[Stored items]
++++++++++
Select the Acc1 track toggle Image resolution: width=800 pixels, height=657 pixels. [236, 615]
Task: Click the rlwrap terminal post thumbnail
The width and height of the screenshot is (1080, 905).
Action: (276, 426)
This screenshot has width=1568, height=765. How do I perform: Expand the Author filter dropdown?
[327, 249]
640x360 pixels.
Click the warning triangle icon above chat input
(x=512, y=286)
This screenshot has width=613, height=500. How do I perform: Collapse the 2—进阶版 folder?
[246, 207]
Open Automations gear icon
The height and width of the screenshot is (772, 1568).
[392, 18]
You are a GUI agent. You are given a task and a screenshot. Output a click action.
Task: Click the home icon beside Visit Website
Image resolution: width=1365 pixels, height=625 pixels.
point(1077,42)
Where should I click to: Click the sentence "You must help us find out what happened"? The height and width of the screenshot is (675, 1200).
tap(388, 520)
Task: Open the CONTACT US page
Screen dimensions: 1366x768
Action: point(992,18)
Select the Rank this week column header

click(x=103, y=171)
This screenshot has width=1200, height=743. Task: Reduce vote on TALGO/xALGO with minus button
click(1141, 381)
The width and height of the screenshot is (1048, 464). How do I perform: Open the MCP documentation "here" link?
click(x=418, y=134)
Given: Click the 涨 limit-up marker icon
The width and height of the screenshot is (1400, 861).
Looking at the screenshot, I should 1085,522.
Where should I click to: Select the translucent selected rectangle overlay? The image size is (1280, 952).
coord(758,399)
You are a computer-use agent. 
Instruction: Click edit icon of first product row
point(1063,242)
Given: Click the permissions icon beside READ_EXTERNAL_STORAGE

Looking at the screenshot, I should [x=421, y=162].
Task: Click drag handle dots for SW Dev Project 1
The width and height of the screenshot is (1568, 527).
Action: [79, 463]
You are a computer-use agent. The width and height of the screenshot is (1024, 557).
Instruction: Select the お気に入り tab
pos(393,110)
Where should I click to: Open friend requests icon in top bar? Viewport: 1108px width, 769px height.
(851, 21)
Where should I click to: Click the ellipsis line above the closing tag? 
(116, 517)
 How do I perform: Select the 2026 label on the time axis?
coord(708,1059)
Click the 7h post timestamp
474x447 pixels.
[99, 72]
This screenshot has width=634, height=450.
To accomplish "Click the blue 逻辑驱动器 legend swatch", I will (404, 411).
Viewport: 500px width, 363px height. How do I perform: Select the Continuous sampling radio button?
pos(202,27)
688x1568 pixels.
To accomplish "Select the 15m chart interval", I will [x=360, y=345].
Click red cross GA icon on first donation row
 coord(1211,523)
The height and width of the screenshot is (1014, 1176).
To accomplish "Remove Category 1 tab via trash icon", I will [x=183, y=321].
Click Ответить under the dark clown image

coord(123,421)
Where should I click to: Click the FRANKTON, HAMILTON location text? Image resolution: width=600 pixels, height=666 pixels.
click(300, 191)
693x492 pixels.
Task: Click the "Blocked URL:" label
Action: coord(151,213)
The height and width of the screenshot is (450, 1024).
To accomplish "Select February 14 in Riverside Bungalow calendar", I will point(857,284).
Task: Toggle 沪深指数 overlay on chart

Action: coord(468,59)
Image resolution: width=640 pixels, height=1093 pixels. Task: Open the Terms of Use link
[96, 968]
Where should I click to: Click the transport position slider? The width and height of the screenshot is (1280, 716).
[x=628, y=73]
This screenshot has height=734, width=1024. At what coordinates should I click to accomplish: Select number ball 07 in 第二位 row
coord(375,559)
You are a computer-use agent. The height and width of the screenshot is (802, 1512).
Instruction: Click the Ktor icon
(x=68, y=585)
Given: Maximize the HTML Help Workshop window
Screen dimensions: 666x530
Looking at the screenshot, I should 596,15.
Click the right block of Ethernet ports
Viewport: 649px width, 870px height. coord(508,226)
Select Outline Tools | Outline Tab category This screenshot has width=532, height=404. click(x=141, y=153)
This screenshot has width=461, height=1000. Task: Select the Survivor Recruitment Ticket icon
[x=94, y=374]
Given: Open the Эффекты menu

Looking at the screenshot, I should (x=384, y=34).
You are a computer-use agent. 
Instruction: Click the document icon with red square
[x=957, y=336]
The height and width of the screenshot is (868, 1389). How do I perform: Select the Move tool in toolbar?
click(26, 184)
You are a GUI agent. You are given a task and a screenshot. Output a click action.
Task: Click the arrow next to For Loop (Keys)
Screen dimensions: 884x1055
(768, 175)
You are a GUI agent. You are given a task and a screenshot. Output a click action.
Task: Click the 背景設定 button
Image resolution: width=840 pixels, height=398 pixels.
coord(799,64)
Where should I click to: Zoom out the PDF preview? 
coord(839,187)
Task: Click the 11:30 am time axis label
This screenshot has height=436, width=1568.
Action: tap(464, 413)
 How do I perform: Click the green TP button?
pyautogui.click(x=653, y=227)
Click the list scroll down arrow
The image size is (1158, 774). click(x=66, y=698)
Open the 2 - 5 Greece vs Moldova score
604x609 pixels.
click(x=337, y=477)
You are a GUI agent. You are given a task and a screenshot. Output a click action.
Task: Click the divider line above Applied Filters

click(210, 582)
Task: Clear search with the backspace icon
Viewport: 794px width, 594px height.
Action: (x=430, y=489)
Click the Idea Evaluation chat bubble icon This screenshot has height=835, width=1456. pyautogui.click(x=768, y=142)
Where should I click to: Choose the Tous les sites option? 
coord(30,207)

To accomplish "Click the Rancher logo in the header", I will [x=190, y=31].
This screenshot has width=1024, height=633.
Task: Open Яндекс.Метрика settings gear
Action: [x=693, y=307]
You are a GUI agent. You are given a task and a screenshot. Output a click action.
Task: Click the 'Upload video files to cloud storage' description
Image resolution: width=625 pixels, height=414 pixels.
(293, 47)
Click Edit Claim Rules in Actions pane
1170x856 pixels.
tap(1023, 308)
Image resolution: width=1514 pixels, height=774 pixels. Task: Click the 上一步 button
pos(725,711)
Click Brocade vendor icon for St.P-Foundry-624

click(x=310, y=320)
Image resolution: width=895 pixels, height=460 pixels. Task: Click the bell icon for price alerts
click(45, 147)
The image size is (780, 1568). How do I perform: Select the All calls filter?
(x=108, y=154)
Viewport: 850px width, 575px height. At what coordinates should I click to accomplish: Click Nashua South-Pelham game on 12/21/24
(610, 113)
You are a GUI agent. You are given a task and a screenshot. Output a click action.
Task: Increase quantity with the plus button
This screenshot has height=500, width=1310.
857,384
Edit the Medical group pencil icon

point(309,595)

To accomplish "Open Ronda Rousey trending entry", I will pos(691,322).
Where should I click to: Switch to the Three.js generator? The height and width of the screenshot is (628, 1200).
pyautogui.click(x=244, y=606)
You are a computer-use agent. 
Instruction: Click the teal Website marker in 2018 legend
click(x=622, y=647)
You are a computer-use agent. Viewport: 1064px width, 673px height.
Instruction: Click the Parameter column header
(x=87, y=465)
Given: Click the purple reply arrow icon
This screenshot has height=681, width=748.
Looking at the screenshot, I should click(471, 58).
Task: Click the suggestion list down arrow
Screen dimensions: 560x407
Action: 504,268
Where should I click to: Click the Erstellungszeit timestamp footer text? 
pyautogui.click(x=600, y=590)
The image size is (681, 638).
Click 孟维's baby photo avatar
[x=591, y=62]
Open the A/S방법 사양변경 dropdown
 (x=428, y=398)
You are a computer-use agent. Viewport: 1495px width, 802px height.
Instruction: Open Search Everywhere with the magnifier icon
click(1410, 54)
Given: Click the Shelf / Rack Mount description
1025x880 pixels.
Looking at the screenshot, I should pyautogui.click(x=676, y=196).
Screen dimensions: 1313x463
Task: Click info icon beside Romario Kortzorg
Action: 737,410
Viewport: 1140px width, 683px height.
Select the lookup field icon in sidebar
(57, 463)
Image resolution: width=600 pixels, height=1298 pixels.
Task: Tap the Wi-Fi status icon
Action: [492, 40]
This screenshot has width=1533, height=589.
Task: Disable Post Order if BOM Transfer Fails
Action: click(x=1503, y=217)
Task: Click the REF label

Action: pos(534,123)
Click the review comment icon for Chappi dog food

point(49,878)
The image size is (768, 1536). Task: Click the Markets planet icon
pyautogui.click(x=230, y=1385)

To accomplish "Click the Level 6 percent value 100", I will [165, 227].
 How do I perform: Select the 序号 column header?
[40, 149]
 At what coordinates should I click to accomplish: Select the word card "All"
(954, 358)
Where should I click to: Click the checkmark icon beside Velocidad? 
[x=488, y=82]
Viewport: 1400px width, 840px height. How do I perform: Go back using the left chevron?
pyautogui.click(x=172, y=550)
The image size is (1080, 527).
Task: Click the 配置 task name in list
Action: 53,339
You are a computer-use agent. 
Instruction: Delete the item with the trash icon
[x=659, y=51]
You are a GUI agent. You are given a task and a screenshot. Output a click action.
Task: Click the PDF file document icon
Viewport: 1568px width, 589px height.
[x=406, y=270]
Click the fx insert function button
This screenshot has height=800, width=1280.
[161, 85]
++++++++++
Work to be completed: When the line with "Click 孟维's baby photo avatar" is reached in the data above, start copying there, and copy each line exactly until the line with "Given: Click the Shelf" has been copied; copy nothing else.

Response to the exercise:
Click 孟维's baby photo avatar
[x=591, y=62]
Open the A/S방법 사양변경 dropdown
 (x=428, y=398)
You are a computer-use agent. Viewport: 1495px width, 802px height.
Instruction: Open Search Everywhere with the magnifier icon
click(1410, 54)
Given: Click the Shelf / Rack Mount description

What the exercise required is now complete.